Turtle.Finish.Line.jpg

[Image courtesy of Will Recruit For Food]

This blog has already covered – in great detail – the frustrations many feel about New York state’s seeming inability to find a way to schedule and administer elections in a way that doesn’t do violence to common sense and, potentially, the state’s finances.

An editorial in today’s Daily News suggests that this approach is not unique to Albany, but also exists in New York City as well. In particular, the Daily News complains that the City Board of Elections is treating its new voting machines like old technology in a way that unnecessarily complicates and delays the count:

For the uninitiated: When polls close [in NYC], workers at 1,358 sites press buttons that command 3,643 vote-counting scanners to print out paper tapes, resembling supermarket receipts, only longer.

The workers then cut up the strips by contest and election district, organize the scraps into piles, add the election district numbers up by hand and write the totals on unofficial results sheets.

They then give the tallies to police officers, who transport them to stationhouses, where the figures are typed into computers for dissemination by The Associated Press.

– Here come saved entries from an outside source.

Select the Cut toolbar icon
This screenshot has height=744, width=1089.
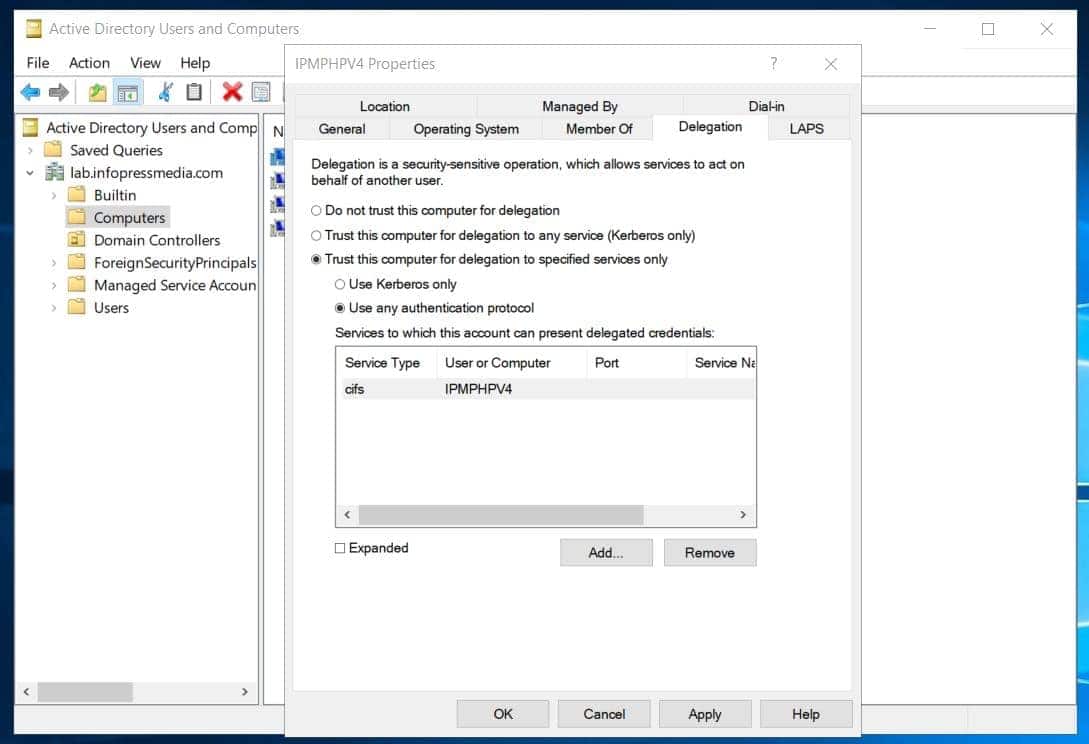tap(163, 92)
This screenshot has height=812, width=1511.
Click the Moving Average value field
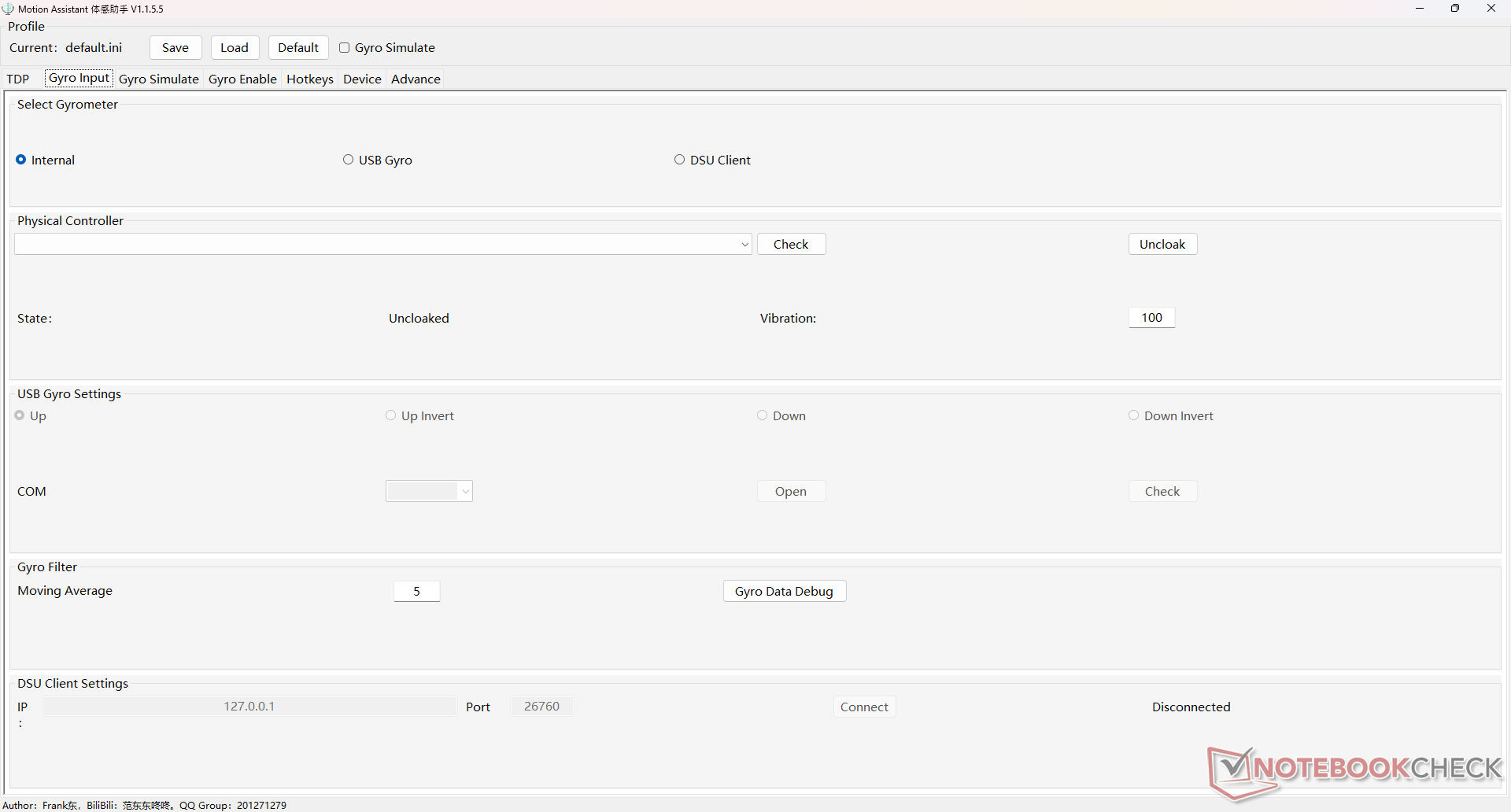(x=416, y=592)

Hours and hours pass before anyone has a clue who won and who lost any particular election.

You thought shifting from mechanical voting machines to electronic gizmos would speed things up.

Ha! You don’t know the Board of Elections.

There are, of course, very good reasons not simply to trust the removable flash memory in these new units, and many words and hard feelings were spent across the nation from 2004-2008 to ensure that most voting machines are capable of producing some kind of paper trail. But consider how neighboring Nassau County handles the same material (again, from the editorial):

With the close of voting, poll workers have the scanners print out the same paper tapes. They also remove from inside the scanners flash drives that record the vote electronically. The workers put both the tapes and the drives into envelopes and give the envelopes to police for delivery to Nassau’s election headquarters.

There, the drives are inserted into computers, the data are instantly and accurately tallied and the results announced rapidly.

It isn’t clear why New York City persists in what the paper calls an “insane scissors-and-pencils counting method” but in an election year when voters could be going to the polls as many four times (April, June, September and November) the Board might need to figure out whether the initial justifications for the current tallying procedures still make sense.

Election administration is already mind-bendingly complex; absent any explanation, New York City appears to be making life more complicated – and slower – for themselves and the voters they serve.